- [TEXTE À LIRE]:

Hélène Lamarque, directrice d'une galerie d'art dans Wynwood

À deux pas de là, un quartier entier sort de terre entièrement dédié au luxe et appelé de ses vœux par LVMH. «L'émergence du Design District (c'est son nom), comme celle du port encore modeste de Miami, va hâter la métamorphose de la ville», prédit Isabelle Hudina, représentante du maroquinier Longchamp, autre symbole du «chic» à la française. Le «made in France» reste un produit vendeur, comme l'illustre l'émergence d'une chaîne de télévision francophone, Canal Bleu, fondée par Charly Nestor, ex-animateur du PAF lui aussi établi sous les cocotiers.

[Enregistrements conservés]

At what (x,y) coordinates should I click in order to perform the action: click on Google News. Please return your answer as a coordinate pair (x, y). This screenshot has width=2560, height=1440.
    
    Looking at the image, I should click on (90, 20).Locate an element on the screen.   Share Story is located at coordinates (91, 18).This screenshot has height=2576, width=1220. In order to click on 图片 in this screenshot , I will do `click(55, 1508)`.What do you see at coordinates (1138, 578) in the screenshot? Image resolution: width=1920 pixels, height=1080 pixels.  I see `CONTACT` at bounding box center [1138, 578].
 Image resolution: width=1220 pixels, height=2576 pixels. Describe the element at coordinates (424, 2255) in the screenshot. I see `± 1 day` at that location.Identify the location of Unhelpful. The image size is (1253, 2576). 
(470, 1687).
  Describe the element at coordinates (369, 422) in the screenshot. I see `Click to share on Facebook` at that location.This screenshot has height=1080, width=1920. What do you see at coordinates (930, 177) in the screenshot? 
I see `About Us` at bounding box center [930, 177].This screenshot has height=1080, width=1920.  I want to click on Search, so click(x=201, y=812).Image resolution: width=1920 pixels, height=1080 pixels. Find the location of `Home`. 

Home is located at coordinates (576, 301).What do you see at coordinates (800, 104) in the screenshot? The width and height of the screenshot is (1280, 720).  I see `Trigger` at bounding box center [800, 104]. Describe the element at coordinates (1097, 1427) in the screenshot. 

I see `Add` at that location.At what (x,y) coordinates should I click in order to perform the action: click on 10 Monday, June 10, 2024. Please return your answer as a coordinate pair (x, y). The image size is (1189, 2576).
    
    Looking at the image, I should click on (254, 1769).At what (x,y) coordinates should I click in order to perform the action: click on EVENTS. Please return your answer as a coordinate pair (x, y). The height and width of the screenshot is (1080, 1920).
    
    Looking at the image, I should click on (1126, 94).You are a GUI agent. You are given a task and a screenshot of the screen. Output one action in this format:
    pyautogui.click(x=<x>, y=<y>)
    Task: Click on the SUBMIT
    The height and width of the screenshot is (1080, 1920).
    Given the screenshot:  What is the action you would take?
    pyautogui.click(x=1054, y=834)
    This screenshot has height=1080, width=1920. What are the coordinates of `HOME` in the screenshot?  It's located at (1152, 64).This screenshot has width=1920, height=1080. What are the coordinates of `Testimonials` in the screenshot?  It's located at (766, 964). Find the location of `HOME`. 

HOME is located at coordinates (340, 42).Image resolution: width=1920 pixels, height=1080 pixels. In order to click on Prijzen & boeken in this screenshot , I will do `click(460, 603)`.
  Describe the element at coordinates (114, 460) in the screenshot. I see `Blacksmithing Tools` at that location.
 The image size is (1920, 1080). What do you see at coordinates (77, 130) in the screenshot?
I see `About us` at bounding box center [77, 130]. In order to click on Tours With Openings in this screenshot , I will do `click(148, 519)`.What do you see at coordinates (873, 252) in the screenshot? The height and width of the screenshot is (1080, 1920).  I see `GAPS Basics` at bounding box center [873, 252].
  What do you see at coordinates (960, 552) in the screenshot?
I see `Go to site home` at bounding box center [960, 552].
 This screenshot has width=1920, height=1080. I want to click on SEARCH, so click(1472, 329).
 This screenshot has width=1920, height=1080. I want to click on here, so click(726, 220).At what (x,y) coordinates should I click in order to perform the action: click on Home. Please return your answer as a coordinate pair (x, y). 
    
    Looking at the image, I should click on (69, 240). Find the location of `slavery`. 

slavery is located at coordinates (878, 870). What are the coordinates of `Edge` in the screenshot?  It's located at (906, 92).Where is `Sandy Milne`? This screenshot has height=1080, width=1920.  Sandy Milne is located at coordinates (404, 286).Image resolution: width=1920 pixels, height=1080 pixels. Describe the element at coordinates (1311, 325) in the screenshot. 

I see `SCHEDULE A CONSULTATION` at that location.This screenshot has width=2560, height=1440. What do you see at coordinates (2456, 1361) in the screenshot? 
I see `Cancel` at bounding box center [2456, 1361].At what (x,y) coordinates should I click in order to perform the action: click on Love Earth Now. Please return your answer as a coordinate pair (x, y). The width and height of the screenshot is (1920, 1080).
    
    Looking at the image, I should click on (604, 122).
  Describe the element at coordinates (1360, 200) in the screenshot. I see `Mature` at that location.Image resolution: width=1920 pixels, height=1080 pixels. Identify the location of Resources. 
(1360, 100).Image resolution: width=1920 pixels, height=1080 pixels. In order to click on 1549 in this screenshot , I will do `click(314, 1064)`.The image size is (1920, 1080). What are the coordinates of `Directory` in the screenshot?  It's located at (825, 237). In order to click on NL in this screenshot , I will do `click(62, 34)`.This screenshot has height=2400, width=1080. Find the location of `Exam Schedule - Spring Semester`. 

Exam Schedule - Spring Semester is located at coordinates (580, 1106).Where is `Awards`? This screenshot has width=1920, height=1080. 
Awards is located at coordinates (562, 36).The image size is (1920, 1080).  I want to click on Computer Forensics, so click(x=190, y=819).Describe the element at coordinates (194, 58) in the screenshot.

- [ACTIVITÉ 1]: Traduisez en anglais cette phrase du texte à lire : « Le “made in France” reste un produit vendeur, comme l'illustre l'émergence d'une chaîne de télévision francophone, Canal Bleu, fondée par Charly Nestor, ex-animateur du PAF lui aussi établi sous les cocotiers. »
- [ACTIVITÉ 2]: Poursuivez en quelques phrases le texte sur Miami, à la suite de sa dernière phrase.

- [ZONE DE RÉPONSE 1]: "Made in France" remains a selling point, as shown by the emergence of a French-language television channel, Canal Bleu, founded by Charly Nestor, a former French broadcasting host who has also settled under the palm trees.

- [ZONE DE RÉPONSE 2]:
De lycée français, en revanche, point de trace, ce qui a parfois le don d'interloquer les nouveaux arrivants, certains de pouvoir scolariser leurs enfants dans un de ces établissements de renom. L'offre scolaire francophone «a fait un bond remarquable», corrige volontiers Sophie Jamet, présidente de l'association Fipa (French International Program Association), qui oriente les familles vers les quatre écoles établissements publics dispensant un enseignement en français. 800 enfants en bénéficient à l'heure actuelle, dont 450 petits Français. Et les places sont chères: victimes de leur succès, toutes ces écoles refusent désormais du monde à l'entrée.

Les chausse-trapes, en outre, sont nombreuses pour les plus naïfs ou les plus présomptueux, c'est selon, dans leurs aspirations immobilières ou leur quête de la sacro-sainte carte verte, faute de projet professionnel bien ficelé ou de reins suffisamment solides financièrement. «200.000 dollars ne garantissent plus un superbe appartement avec vue sur la mer», précise Marie-Charlotte Piro, de l'agence MC2 Realty. Avec ses pairs, elle vient de fonder la Fédération des professionnels de l'immobilier de Miami (FPIM), qui se donne pour ambition d'accompagner les candidats à l'implantation et de les avertir des pièges nombreux liés à l'inflation grandissante. Mieux vaut soupeser sa décision avant le grand départ.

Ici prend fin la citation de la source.